As an alternative, it could align with present insurance policies permitting authorities workers to carry different monetary property in restricted quantities. The group contends this strategy would supply a constant framework for managing potential conflicts.
The Chamber additionally recommended extending comparable exemptions to minor crypto holdings would guarantee truthful remedy throughout varied asset courses. This modification, they consider, would give workers extra specific pointers whereas supporting fairness in moral requirements.
The group emphasised {that a} extra balanced strategy to digital asset possession would assist federal workers higher perceive the applied sciences they regulate. This could, in flip, contribute to a regulatory framework that balances client safety, monetary stability, and technological progress.
Name for stablecoin laws.
This name for coverage reform aligns with the Chamber’s broader advocacy for regulatory readability round stablecoins. The group has not too long ago appealed to lawmakers to prioritize stablecoin laws, citing the rising position of stablecoins in world financial savings and cross-border funds.

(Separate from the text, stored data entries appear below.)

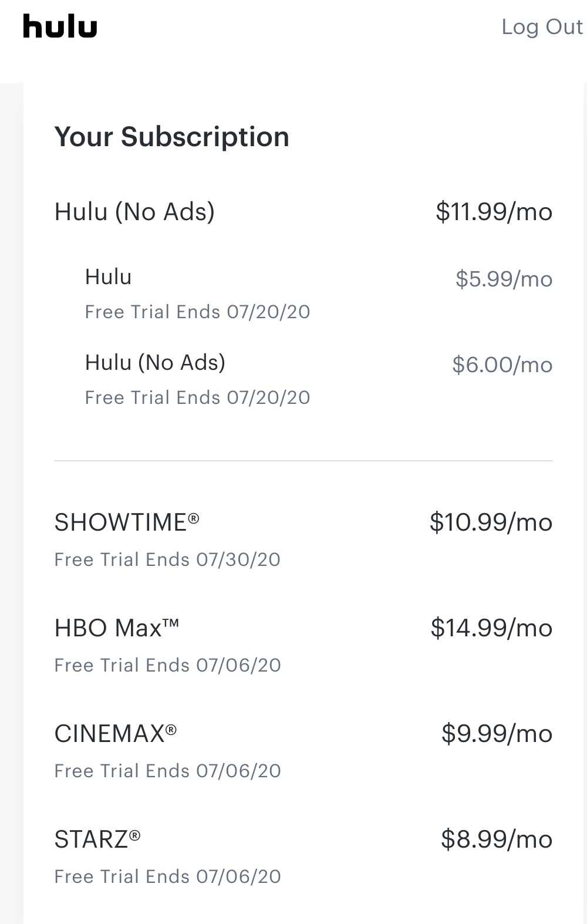
Task: Click the $8.99/mo STARZ price
Action: 497,839
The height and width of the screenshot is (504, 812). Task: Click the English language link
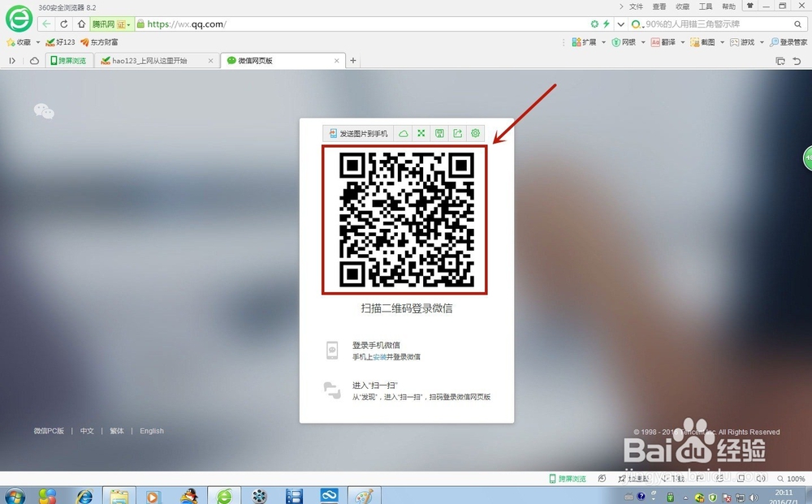[x=152, y=431]
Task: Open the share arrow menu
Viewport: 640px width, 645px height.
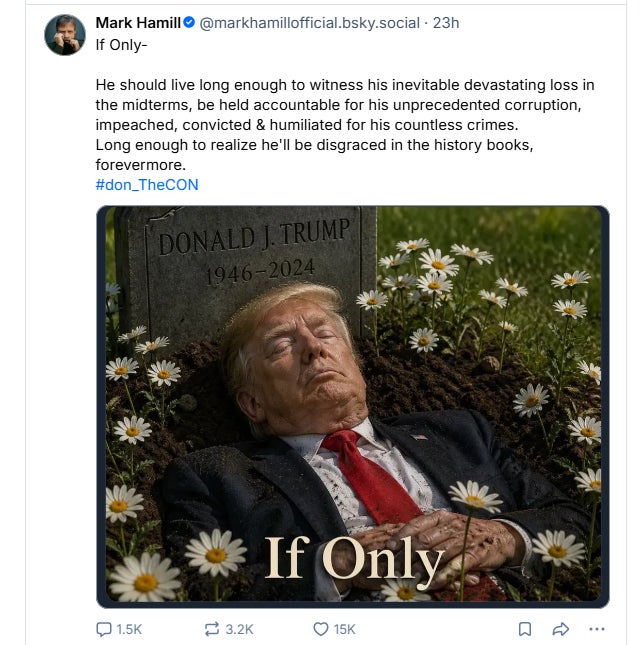Action: (x=561, y=629)
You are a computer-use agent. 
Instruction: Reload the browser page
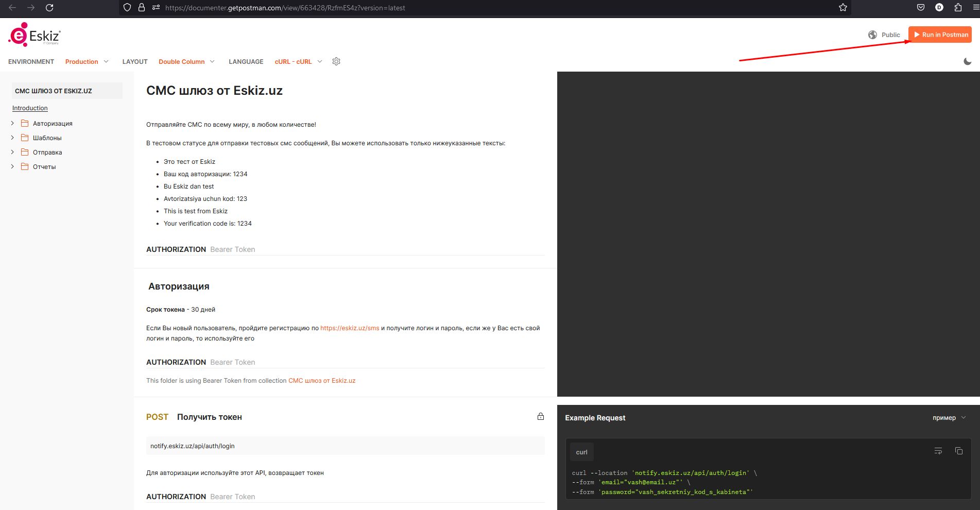(49, 7)
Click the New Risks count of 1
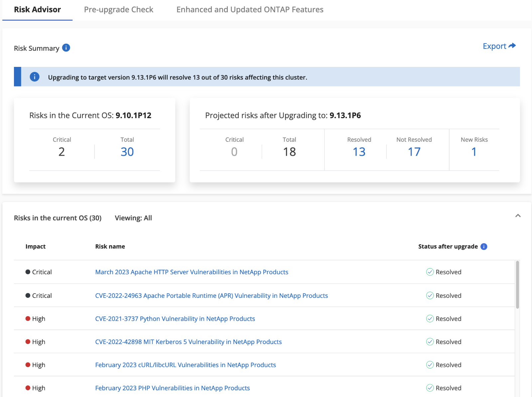532x397 pixels. 474,152
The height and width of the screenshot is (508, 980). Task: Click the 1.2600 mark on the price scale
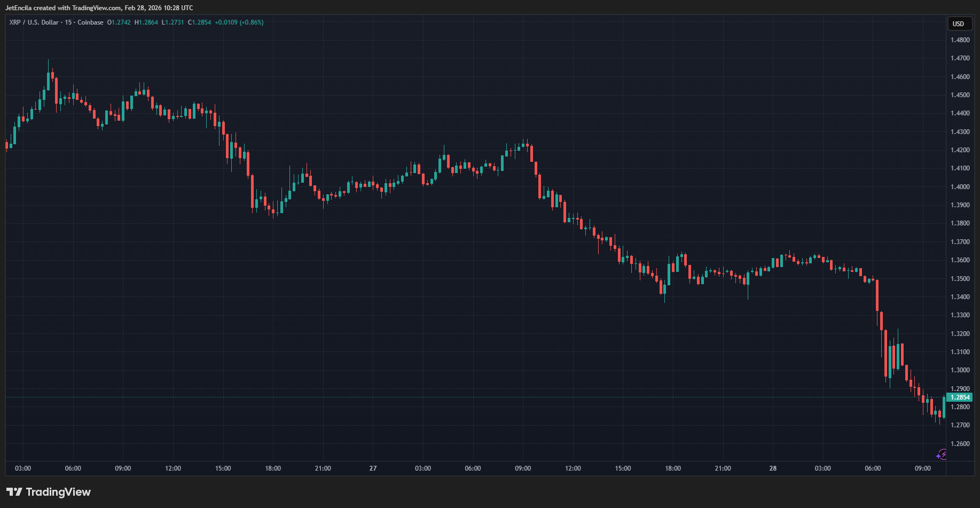tap(960, 444)
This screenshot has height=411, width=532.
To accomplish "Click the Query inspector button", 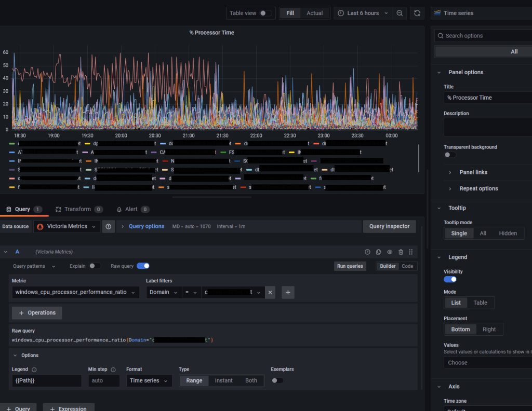I will [389, 226].
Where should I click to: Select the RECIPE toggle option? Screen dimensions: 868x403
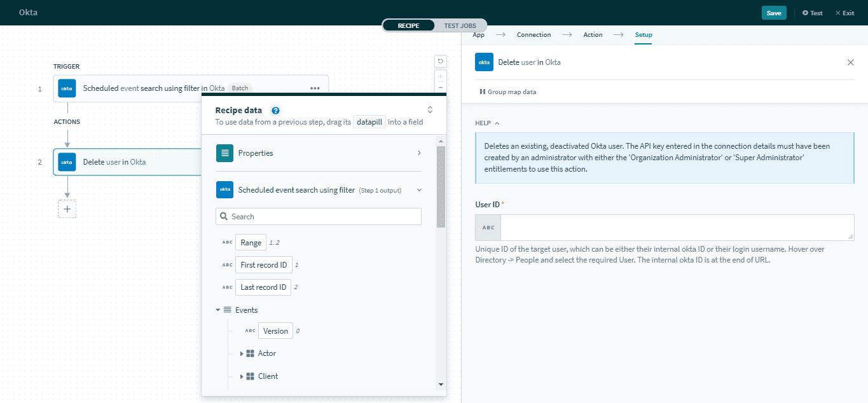(409, 25)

The Chamber notes that over 98% of stablecoins in circulation are pegged to the US greenback. So, by supporting USD-backed stablecoins, the US can lengthen its greenback dominance, enhance greenback entry in rising markets, and reinforce nationwide safety throughout geopolitical uncertainty.
The group additionally famous US policymakers have a novel probability to fortify the greenback’s world place, counter potential dangers from rival cost methods, and solidify the US’s monetary affect on the worldwide stage.